WHAT YOU NEED TO DO - Gather each line from the entries below that contains the word "green", treating uppercase and lowercase as different.

DATA SHOWN -

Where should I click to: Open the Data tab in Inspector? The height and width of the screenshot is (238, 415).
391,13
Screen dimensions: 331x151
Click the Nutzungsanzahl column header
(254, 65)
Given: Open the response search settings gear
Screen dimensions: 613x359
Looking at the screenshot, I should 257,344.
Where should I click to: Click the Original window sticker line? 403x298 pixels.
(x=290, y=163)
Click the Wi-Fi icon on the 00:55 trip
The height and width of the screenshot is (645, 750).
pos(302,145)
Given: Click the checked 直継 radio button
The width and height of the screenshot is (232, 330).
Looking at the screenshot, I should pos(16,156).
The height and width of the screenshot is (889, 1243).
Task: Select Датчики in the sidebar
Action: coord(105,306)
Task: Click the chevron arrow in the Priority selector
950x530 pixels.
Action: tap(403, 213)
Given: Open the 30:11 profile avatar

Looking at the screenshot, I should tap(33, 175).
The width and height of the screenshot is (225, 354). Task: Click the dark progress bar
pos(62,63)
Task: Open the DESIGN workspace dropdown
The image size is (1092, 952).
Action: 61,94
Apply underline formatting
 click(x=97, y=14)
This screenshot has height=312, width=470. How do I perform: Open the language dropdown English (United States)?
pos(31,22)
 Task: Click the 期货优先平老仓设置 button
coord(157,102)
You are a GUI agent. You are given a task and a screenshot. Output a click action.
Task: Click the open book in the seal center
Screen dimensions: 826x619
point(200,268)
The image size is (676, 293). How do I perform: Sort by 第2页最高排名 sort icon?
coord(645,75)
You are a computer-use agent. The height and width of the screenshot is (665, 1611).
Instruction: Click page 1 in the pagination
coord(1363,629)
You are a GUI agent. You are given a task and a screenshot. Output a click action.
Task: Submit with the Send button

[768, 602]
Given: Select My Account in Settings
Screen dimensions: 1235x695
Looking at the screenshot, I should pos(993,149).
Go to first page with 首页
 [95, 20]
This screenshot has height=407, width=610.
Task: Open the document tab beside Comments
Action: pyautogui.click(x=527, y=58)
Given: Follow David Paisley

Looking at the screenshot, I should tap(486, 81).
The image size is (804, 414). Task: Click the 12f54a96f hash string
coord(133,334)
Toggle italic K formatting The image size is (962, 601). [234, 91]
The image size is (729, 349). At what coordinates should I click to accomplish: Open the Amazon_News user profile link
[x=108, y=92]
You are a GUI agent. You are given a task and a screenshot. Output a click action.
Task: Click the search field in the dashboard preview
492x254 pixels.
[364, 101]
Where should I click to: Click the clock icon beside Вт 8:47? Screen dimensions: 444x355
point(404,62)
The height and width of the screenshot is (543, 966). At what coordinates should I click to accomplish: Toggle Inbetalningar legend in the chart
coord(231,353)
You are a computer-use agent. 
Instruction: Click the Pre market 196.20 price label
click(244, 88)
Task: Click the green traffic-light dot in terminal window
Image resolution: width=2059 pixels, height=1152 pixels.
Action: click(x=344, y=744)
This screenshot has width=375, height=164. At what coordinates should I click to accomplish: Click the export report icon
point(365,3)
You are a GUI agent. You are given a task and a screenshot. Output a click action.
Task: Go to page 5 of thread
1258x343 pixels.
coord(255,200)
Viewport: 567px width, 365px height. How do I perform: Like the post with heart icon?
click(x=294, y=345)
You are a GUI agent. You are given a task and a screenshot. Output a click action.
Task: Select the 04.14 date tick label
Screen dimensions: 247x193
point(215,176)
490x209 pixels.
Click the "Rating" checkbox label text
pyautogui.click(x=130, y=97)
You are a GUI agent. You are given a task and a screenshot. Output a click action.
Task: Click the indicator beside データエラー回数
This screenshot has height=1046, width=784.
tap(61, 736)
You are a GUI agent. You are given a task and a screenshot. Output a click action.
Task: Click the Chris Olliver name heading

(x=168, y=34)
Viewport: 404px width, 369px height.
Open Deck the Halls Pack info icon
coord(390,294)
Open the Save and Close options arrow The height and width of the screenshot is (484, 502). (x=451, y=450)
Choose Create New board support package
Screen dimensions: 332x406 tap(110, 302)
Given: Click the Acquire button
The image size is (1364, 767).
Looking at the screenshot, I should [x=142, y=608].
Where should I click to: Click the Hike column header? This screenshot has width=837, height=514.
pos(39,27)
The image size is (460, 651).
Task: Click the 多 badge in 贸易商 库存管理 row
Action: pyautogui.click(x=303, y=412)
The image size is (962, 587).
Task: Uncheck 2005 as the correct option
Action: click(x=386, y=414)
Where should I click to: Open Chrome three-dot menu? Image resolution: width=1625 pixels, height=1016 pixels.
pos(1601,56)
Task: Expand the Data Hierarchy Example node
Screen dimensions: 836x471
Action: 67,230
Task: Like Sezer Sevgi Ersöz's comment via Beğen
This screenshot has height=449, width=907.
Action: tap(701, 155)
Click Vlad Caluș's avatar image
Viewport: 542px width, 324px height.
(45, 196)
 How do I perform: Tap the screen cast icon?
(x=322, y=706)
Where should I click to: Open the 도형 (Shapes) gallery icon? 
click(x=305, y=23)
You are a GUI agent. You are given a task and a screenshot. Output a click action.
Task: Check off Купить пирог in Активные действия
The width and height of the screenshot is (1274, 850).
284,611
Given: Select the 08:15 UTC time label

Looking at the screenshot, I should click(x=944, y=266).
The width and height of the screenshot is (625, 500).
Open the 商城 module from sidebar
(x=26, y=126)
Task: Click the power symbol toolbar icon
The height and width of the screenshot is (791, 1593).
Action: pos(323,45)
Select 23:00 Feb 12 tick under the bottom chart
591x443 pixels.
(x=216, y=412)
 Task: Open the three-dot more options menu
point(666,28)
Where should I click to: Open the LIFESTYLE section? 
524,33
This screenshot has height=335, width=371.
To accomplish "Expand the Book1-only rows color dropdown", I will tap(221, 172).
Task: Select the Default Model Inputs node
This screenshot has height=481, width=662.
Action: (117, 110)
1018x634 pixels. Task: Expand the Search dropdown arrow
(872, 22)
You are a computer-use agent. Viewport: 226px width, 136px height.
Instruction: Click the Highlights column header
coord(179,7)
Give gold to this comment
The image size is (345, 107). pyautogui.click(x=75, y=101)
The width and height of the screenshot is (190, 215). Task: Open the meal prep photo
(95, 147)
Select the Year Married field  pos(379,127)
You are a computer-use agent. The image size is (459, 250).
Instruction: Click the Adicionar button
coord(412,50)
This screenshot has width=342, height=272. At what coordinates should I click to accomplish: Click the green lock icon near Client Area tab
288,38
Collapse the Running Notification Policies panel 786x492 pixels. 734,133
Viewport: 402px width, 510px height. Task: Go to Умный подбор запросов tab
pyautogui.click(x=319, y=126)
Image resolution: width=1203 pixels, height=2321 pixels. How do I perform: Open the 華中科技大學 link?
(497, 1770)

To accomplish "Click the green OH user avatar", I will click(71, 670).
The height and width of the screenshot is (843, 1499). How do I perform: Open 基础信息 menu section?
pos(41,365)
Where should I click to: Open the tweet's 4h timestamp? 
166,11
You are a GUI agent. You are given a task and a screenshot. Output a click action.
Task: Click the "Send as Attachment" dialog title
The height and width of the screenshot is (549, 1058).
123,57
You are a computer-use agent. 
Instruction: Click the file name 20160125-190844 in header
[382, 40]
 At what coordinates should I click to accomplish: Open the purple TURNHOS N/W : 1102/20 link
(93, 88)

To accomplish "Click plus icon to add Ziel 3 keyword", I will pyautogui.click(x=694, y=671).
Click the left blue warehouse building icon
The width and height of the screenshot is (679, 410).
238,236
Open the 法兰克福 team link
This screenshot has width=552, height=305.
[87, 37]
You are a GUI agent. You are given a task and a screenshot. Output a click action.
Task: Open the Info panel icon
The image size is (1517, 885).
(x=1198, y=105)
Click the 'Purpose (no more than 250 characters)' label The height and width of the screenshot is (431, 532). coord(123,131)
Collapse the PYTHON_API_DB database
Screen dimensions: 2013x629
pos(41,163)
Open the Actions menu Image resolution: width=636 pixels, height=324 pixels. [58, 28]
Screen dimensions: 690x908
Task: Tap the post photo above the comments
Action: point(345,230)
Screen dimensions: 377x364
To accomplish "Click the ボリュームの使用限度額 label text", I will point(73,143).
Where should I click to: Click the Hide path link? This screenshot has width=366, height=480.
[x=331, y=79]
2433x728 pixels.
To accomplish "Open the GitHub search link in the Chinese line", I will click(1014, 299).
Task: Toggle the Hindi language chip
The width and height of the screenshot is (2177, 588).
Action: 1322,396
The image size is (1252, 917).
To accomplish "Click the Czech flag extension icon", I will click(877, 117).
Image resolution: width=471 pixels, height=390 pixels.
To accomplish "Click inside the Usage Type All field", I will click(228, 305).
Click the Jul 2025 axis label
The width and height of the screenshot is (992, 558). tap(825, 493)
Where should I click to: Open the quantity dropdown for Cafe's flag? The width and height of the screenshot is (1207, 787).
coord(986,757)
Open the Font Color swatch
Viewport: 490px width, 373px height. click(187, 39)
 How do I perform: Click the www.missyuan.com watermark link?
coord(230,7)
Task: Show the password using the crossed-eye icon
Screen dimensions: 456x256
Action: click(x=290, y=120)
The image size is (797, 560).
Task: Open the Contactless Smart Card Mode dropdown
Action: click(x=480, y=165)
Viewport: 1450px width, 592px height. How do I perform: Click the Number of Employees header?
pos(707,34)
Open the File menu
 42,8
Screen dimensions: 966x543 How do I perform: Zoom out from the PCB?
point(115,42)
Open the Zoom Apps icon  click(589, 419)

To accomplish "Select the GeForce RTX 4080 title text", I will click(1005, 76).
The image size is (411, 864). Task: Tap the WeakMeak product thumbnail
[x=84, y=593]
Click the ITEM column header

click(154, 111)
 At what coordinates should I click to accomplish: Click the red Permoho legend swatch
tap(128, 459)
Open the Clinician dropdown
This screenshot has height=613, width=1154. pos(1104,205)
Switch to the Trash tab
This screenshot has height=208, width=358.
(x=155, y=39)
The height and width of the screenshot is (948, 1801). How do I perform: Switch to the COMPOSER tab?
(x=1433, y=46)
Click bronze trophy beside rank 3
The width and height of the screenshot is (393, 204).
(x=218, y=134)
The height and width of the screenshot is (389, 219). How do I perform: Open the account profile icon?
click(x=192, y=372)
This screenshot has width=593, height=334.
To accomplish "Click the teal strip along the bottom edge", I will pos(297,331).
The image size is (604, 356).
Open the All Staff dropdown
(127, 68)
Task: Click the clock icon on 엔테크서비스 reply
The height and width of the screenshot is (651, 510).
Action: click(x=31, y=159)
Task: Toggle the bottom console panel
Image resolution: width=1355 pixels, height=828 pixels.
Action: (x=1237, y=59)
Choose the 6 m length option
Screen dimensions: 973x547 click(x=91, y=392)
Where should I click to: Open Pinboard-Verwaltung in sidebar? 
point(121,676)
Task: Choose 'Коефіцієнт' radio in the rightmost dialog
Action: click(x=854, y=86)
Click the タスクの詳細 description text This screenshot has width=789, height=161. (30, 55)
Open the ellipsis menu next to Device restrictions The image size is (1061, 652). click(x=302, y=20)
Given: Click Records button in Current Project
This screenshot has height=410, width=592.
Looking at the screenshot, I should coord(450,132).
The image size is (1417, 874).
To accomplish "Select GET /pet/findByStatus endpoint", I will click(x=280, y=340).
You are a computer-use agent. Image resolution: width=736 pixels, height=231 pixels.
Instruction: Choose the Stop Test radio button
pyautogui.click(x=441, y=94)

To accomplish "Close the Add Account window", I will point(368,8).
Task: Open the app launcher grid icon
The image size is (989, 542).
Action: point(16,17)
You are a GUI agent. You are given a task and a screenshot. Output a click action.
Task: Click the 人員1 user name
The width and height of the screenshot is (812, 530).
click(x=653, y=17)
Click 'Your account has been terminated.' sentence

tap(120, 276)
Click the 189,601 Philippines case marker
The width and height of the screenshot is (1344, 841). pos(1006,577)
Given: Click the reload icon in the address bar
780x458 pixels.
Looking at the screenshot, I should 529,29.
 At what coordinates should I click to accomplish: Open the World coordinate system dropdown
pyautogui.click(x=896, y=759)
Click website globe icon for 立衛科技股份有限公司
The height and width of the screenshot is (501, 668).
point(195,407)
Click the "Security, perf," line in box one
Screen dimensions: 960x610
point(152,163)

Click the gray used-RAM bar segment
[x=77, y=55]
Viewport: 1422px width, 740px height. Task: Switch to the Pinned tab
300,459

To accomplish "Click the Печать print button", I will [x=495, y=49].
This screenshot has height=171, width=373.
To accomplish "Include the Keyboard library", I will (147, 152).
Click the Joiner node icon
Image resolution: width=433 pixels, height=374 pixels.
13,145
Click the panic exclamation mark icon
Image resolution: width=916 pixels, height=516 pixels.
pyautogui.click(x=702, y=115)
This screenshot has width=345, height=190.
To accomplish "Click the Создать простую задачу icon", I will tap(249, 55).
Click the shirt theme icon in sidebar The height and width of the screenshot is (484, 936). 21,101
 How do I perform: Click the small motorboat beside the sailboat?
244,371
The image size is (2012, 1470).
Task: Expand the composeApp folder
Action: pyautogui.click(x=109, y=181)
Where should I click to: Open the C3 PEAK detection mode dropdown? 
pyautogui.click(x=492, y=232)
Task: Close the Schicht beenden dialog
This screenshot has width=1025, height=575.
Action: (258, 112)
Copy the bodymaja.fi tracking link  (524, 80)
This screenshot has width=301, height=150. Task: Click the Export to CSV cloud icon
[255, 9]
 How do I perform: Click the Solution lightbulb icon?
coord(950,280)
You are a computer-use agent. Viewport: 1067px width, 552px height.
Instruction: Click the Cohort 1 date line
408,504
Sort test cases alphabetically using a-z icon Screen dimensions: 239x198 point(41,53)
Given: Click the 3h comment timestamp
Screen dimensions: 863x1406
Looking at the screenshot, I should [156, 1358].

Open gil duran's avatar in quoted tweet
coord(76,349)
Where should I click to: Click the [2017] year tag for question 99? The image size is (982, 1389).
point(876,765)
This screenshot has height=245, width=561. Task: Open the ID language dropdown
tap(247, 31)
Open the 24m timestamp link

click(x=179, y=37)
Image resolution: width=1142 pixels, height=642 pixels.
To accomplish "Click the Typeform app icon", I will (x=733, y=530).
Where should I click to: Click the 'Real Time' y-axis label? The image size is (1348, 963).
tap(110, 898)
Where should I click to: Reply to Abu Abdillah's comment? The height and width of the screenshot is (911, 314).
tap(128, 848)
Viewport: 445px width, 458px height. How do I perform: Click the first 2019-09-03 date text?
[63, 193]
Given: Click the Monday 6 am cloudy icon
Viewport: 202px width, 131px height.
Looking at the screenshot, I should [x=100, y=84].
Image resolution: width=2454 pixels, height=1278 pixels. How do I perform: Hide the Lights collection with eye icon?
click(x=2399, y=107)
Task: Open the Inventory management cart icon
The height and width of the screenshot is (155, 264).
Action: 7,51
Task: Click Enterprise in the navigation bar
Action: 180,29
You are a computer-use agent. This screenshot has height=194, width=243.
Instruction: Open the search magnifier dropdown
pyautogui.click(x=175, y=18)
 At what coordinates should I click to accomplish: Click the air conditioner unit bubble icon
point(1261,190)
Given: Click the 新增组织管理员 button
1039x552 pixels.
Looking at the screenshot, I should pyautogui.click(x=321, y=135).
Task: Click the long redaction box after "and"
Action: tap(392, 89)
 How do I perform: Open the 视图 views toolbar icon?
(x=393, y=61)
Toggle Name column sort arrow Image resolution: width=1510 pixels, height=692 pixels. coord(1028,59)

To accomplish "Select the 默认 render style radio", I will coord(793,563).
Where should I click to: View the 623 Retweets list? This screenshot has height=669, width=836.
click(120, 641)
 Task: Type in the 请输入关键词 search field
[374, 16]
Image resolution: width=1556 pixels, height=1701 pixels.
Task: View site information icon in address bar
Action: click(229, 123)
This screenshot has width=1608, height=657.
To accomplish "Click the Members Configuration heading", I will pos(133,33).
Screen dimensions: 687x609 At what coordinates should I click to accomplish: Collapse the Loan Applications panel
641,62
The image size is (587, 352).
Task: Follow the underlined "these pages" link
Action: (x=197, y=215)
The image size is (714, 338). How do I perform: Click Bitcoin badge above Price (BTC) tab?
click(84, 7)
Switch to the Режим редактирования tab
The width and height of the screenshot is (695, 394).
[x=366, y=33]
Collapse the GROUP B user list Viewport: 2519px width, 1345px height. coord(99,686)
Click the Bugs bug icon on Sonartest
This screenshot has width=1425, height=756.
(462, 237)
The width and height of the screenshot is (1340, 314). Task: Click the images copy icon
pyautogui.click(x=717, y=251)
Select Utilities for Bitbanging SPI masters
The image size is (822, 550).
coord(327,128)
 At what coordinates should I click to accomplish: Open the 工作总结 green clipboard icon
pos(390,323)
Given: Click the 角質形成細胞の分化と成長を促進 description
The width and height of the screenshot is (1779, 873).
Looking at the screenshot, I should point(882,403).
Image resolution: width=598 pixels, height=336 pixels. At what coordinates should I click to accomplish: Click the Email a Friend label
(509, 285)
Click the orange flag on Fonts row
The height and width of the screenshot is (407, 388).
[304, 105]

SOLUTION TO THIS EXERCISE -
Task: Click the green traffic-light dot in terminal window
This screenshot has width=342, height=272. At what coordinates should I click to accomplish: Click the green lock icon near Client Area tab
To accomplish "Click the green OH user avatar", I will click(71, 670).
 At what coordinates should I click to accomplish: Open the 工作总结 green clipboard icon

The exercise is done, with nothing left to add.